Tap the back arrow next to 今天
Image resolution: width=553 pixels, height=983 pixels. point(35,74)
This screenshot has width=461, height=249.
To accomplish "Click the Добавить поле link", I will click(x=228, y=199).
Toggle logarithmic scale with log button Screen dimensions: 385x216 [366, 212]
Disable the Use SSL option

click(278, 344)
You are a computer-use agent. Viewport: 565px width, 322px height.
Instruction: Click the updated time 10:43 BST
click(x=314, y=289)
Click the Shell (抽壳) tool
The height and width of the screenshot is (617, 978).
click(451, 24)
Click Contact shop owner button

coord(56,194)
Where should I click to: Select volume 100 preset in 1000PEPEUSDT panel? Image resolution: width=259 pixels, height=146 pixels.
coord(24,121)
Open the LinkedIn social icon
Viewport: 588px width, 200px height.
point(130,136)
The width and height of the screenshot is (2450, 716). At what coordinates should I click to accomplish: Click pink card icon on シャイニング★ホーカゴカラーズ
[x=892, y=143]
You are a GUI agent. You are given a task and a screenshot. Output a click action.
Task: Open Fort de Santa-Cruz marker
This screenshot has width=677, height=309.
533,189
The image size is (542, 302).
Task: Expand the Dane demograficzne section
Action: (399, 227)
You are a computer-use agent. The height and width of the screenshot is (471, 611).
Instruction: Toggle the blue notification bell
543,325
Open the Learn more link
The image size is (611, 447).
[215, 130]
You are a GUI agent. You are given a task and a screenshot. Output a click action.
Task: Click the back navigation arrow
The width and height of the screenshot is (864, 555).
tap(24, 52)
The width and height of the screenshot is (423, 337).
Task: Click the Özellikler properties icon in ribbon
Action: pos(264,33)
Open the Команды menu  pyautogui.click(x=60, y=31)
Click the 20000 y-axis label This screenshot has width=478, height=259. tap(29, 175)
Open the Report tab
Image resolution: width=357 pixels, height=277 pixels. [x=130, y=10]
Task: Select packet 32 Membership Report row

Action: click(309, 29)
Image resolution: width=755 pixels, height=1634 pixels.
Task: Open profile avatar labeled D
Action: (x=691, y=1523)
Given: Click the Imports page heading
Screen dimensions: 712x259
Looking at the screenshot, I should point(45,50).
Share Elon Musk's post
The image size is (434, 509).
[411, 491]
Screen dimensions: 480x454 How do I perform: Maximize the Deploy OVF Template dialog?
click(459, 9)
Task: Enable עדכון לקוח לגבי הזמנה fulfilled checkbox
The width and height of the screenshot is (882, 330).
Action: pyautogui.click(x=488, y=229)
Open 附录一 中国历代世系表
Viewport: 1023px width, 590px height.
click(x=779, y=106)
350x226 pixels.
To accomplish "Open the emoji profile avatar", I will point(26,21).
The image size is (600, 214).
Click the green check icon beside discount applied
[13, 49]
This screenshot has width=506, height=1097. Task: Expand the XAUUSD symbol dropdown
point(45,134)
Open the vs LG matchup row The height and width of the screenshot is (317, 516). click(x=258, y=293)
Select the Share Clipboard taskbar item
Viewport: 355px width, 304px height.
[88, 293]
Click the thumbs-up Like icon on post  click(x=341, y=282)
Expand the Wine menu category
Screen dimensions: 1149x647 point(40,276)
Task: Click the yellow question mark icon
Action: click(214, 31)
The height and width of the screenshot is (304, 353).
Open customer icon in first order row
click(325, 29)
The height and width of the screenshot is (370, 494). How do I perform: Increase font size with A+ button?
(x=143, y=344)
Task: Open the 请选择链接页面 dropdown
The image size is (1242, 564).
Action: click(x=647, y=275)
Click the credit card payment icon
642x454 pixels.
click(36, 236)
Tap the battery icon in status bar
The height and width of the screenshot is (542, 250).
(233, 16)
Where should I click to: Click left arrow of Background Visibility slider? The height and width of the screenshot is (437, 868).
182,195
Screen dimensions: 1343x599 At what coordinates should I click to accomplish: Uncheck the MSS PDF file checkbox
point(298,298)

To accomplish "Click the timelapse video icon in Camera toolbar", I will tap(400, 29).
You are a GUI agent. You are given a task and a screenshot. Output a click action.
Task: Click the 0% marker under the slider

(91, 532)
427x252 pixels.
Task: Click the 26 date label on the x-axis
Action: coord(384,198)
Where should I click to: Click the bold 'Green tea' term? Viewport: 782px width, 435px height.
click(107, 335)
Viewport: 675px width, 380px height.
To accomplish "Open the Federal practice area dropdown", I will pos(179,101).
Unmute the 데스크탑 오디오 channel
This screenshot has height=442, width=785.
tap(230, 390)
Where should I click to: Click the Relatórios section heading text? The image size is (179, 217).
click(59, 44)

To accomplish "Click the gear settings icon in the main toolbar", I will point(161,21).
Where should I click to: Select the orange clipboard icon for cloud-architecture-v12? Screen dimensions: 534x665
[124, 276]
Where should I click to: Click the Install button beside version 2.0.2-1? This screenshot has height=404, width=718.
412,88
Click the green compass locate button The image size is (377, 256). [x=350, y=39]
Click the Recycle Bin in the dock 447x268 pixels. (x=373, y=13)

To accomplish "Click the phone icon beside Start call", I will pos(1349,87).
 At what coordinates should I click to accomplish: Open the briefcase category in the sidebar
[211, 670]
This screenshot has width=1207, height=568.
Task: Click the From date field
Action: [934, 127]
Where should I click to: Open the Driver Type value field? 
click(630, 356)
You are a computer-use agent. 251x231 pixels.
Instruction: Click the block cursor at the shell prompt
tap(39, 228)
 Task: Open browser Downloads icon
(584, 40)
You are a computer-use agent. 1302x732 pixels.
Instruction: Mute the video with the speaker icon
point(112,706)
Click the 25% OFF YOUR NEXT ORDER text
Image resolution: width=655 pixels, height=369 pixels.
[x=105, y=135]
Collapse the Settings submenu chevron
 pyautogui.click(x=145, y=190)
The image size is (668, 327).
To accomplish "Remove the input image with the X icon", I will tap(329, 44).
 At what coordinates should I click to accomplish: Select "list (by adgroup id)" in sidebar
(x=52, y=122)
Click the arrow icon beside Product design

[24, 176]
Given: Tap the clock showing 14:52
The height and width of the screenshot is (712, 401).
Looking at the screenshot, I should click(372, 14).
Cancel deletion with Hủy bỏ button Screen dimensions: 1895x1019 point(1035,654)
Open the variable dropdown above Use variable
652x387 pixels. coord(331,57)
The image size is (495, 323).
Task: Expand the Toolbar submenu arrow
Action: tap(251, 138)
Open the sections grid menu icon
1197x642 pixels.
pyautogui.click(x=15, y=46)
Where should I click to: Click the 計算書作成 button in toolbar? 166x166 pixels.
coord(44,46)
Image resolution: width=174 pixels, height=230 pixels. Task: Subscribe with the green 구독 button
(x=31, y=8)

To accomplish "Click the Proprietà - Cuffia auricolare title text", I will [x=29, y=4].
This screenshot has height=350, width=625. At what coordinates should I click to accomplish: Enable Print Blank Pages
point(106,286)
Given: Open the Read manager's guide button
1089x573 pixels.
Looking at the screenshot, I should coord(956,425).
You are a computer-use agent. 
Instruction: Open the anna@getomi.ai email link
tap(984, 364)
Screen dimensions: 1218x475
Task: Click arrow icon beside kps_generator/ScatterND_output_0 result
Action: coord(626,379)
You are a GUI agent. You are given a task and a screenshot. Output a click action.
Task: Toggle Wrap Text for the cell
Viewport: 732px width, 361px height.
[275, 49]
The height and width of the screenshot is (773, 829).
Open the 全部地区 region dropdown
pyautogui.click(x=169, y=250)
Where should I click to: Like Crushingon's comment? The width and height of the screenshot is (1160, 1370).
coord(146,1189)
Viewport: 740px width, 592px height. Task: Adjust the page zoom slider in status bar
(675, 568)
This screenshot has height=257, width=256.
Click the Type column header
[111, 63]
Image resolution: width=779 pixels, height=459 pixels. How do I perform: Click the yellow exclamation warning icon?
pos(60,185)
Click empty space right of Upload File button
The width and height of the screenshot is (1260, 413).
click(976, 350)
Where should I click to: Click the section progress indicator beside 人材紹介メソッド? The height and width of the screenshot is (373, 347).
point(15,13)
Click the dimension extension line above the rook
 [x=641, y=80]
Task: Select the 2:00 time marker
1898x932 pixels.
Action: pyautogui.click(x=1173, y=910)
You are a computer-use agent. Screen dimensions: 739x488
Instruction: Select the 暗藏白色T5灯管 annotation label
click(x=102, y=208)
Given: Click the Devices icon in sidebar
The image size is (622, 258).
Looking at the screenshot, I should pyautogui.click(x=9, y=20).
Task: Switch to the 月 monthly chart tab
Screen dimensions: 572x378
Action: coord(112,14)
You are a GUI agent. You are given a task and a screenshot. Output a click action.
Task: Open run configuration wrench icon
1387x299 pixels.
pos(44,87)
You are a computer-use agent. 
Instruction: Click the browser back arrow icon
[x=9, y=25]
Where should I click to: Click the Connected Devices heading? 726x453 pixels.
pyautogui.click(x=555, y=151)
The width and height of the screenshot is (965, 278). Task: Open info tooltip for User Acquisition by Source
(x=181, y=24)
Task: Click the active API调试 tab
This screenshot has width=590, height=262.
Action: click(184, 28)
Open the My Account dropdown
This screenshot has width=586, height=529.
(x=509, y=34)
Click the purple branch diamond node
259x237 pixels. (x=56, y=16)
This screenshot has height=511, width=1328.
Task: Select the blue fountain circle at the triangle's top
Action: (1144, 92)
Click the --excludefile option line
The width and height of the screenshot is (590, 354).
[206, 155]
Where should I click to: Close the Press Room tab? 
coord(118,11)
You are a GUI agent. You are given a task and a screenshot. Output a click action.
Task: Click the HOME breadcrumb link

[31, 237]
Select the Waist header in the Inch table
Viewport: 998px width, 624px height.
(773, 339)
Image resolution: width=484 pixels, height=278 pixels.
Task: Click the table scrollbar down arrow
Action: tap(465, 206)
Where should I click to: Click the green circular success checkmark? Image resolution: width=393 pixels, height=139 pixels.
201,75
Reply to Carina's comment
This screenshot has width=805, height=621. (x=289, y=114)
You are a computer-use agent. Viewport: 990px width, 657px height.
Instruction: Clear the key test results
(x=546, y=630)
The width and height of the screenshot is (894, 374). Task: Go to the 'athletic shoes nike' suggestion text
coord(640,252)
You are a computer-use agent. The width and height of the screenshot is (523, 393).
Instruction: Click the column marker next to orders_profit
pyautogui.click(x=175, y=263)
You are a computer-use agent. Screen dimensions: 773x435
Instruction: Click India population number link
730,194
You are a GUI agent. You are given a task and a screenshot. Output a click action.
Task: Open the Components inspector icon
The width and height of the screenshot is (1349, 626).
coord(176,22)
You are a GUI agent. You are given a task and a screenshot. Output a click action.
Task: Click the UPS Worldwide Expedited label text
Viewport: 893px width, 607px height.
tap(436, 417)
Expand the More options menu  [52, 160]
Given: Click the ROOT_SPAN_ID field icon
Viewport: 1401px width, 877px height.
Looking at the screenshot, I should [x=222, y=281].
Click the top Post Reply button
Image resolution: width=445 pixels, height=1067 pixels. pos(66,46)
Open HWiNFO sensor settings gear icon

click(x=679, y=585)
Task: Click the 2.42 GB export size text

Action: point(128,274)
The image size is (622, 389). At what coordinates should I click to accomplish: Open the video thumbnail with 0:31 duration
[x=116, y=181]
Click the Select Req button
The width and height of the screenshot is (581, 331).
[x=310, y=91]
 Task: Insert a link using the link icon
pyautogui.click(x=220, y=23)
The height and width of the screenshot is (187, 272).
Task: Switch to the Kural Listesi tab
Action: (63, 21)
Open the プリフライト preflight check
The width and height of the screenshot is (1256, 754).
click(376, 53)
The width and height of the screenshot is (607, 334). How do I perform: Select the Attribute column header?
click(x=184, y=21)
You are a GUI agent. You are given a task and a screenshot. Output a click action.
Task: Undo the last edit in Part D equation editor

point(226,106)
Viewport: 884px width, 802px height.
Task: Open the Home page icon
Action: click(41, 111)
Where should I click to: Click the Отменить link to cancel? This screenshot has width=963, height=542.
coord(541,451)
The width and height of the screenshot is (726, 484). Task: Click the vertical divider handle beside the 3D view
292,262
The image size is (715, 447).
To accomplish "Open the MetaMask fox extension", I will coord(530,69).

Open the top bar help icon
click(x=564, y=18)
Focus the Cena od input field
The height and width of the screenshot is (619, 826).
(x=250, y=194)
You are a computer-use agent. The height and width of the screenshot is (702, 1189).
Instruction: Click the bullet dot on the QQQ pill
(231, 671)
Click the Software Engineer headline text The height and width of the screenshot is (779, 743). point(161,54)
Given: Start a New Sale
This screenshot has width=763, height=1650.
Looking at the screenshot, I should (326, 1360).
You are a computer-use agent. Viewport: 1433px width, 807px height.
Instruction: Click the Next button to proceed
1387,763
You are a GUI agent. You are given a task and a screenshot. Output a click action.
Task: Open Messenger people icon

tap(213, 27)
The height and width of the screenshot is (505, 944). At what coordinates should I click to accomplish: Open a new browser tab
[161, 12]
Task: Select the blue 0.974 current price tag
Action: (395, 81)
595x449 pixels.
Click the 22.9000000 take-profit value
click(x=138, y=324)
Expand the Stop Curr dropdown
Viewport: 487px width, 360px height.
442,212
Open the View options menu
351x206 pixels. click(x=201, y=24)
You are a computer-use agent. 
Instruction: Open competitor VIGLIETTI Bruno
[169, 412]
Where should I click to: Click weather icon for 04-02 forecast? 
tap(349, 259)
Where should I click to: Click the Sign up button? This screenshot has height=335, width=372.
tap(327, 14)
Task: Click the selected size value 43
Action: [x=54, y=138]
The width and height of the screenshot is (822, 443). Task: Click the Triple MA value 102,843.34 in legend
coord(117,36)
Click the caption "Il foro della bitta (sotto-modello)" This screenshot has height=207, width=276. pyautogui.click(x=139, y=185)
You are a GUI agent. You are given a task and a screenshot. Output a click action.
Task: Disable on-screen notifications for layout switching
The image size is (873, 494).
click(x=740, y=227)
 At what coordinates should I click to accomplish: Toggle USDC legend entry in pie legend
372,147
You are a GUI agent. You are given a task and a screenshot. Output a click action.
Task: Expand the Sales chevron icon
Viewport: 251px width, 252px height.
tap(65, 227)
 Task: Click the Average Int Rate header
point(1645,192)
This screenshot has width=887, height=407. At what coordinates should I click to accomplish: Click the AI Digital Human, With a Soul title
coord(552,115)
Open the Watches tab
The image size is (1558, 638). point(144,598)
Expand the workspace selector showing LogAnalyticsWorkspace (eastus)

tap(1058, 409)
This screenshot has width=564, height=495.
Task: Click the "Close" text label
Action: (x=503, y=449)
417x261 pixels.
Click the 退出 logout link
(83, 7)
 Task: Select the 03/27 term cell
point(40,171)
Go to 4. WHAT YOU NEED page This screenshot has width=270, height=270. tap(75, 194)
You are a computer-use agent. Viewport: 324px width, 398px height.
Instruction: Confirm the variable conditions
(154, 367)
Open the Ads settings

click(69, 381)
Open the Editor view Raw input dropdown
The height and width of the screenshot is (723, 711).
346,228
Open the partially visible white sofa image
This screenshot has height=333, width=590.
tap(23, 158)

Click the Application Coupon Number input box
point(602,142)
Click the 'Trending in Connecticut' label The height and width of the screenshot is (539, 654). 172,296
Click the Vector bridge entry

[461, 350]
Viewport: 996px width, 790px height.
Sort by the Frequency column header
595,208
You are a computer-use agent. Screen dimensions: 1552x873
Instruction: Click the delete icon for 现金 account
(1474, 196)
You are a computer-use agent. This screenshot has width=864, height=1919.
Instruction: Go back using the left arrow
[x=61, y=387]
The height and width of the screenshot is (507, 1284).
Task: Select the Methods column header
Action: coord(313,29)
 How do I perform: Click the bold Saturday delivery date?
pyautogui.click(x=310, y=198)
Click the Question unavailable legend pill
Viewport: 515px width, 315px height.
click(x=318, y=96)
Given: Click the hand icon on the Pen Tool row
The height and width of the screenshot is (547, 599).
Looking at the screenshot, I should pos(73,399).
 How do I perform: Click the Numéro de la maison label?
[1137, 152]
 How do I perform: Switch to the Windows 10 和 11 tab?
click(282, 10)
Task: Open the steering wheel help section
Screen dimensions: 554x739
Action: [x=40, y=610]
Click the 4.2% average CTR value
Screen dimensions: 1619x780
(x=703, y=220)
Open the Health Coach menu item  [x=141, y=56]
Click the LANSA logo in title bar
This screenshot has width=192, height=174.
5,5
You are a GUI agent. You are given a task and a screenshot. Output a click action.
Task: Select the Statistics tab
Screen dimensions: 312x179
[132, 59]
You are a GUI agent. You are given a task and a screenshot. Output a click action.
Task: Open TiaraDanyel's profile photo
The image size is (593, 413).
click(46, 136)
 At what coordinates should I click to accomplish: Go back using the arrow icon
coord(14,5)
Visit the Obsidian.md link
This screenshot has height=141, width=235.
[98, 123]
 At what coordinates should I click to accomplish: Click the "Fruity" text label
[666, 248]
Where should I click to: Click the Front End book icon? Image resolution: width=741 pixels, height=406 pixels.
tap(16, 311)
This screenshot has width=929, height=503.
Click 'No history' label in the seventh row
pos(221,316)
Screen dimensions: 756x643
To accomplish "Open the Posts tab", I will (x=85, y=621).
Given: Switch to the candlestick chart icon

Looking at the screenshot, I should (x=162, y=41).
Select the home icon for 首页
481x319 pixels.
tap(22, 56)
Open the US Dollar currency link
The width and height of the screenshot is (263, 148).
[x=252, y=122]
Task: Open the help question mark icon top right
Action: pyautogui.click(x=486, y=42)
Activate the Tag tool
════════
• _What to produce_: Nothing but a number should be given: the number of lines in the records that contain the word "Start".

• _Output of the task_: 2